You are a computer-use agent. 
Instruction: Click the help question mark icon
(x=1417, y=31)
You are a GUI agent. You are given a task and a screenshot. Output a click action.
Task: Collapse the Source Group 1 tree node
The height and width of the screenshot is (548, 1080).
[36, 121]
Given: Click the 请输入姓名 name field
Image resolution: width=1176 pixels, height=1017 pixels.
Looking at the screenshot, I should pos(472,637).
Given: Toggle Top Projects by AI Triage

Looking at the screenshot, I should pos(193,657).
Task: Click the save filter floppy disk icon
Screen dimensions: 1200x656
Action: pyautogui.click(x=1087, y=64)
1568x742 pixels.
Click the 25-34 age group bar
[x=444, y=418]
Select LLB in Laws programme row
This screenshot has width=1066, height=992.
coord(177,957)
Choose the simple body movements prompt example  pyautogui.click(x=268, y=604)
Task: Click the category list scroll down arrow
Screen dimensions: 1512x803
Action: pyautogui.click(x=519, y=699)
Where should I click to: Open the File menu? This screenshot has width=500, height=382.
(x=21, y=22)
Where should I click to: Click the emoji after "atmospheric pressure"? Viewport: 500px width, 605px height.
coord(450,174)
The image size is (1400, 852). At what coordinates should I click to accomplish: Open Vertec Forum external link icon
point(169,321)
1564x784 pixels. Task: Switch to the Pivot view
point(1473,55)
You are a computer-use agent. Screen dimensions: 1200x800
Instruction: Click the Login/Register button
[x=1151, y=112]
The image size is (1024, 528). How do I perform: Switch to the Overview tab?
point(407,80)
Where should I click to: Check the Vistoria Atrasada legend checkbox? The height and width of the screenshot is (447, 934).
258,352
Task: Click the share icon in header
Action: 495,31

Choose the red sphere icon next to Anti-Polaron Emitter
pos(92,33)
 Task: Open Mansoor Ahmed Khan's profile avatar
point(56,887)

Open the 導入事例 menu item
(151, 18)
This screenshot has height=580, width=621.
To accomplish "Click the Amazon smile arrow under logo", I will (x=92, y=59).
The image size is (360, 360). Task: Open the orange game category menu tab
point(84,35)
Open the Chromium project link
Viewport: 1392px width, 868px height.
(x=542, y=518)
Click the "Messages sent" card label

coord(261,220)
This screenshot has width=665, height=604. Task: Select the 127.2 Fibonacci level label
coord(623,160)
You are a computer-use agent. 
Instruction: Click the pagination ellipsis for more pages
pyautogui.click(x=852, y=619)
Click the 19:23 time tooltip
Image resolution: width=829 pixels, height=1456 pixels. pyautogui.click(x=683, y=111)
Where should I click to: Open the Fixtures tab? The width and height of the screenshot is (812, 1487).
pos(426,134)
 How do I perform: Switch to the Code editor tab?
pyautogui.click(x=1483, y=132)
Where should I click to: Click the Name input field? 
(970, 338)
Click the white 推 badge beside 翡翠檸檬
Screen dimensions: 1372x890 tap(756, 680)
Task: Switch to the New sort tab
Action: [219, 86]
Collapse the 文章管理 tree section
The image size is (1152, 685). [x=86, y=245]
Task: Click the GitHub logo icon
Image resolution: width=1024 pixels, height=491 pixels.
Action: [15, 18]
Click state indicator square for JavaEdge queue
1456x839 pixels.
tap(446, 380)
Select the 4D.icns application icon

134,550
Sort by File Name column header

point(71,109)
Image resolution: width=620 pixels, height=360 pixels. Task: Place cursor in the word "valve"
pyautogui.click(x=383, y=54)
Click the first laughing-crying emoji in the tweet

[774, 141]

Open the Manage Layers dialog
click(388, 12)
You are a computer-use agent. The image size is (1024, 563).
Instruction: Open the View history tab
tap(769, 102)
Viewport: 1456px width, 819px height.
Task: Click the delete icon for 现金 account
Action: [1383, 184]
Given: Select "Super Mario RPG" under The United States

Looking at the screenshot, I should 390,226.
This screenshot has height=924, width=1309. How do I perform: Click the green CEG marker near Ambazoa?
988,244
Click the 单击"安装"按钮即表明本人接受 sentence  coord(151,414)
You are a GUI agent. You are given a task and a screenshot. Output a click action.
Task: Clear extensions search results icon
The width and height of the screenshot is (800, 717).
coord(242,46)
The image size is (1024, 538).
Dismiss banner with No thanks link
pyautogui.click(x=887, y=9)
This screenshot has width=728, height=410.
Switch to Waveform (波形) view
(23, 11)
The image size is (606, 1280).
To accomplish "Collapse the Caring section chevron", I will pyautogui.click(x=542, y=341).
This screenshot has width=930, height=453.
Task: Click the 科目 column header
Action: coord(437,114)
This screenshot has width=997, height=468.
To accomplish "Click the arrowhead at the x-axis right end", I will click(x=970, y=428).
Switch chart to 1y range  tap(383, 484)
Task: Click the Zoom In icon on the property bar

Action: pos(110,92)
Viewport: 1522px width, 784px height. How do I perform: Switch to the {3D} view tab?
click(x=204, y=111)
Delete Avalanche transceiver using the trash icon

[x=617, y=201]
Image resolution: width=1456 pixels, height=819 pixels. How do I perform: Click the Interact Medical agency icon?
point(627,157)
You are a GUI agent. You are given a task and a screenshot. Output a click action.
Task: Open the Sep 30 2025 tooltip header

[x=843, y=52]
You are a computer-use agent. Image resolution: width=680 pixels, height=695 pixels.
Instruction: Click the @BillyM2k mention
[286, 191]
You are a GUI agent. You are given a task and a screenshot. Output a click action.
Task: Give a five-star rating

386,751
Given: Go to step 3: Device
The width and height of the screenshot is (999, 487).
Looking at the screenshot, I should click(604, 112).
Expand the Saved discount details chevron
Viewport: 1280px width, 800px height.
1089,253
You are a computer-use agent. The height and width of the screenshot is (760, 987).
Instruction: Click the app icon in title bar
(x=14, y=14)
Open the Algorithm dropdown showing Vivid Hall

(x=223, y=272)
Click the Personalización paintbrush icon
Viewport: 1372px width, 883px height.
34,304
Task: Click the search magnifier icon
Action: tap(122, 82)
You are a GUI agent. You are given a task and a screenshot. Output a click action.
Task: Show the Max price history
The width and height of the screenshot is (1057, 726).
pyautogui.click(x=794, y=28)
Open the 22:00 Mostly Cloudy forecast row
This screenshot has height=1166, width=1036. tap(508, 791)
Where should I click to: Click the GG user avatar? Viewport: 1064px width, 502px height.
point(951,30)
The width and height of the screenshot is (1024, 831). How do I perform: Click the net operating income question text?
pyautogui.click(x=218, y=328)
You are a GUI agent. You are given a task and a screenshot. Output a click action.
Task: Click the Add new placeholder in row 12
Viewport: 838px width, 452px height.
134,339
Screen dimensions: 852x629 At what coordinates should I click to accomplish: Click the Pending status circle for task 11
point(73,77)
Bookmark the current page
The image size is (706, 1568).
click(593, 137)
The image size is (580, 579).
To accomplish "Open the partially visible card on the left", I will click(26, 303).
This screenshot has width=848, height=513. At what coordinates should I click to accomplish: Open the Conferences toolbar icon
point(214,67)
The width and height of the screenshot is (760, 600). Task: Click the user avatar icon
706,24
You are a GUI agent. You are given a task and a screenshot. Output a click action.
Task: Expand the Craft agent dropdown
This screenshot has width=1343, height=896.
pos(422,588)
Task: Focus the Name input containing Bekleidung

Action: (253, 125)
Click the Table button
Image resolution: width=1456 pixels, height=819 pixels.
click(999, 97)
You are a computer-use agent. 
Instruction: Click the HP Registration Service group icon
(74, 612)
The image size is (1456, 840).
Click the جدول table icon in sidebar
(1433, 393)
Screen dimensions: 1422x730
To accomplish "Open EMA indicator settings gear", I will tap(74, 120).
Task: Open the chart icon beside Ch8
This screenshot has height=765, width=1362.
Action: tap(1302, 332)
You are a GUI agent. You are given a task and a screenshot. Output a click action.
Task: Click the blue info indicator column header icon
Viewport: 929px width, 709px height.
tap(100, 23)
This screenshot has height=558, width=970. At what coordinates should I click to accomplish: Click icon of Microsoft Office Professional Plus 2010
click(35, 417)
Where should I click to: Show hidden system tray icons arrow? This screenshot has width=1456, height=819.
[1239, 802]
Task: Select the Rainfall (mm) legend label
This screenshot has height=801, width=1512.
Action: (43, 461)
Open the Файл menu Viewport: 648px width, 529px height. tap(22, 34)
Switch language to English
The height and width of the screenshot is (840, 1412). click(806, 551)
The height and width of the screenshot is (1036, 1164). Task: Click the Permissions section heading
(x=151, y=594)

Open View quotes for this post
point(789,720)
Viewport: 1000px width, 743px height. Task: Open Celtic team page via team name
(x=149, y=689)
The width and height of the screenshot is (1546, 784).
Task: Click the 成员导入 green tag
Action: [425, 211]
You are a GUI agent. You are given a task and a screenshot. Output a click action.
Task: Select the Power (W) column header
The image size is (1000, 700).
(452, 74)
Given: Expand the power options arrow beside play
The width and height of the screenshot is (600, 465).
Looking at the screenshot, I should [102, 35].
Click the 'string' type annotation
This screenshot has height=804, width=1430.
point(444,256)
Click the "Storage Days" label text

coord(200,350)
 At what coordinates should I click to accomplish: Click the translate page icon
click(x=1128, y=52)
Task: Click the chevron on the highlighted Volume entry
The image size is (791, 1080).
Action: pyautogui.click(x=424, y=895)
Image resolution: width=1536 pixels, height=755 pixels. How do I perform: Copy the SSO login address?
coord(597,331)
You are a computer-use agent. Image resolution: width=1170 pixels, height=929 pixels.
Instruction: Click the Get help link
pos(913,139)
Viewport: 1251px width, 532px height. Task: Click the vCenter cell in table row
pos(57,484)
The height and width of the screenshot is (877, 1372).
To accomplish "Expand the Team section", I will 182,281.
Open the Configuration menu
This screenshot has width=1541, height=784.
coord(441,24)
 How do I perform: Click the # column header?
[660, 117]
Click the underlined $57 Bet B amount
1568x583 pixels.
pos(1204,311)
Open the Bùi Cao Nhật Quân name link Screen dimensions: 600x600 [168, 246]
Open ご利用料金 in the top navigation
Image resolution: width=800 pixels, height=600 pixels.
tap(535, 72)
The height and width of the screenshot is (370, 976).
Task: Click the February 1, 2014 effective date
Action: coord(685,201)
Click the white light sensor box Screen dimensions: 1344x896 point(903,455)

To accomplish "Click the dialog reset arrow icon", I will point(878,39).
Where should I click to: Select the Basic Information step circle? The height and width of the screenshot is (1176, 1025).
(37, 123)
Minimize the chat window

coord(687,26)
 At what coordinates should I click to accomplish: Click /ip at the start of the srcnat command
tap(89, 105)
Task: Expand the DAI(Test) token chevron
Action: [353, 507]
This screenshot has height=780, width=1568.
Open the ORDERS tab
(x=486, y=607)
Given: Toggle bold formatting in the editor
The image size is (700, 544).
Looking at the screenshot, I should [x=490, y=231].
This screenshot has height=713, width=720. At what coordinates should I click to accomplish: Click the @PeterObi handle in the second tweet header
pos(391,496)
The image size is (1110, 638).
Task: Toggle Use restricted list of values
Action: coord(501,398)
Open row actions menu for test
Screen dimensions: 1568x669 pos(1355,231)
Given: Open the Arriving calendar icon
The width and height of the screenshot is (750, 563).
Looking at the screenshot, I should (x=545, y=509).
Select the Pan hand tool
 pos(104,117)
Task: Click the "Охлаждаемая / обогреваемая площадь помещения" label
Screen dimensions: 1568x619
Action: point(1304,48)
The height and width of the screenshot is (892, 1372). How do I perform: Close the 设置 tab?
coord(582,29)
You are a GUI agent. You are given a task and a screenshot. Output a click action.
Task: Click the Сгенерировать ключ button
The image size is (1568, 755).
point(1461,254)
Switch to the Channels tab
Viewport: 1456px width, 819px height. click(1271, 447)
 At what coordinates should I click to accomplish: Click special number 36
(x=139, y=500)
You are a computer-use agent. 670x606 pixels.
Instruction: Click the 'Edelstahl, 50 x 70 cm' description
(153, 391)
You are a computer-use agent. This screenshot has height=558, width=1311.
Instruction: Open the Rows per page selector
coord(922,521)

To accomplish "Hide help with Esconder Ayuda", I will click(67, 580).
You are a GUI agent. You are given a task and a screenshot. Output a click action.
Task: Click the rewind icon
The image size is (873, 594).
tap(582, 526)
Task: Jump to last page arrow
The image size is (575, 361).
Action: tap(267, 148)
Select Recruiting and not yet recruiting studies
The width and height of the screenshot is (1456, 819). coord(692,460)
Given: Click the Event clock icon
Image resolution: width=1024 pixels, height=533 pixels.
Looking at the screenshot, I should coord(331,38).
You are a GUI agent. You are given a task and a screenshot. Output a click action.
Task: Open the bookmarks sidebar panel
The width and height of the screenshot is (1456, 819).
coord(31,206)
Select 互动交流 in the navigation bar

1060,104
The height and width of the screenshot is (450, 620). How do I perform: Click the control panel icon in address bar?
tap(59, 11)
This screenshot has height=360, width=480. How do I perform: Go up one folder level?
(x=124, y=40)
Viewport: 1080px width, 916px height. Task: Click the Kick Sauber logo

==================================================

Copy out the lines of the records above, starting with the line that contains "The height and width of the screenshot is (450, 620)." and ending with the line that contains "(x=124, y=40)", both included, with no changes.

# Response:
The height and width of the screenshot is (450, 620). How do I perform: Click the control panel icon in address bar?
tap(59, 11)
This screenshot has height=360, width=480. How do I perform: Go up one folder level?
(x=124, y=40)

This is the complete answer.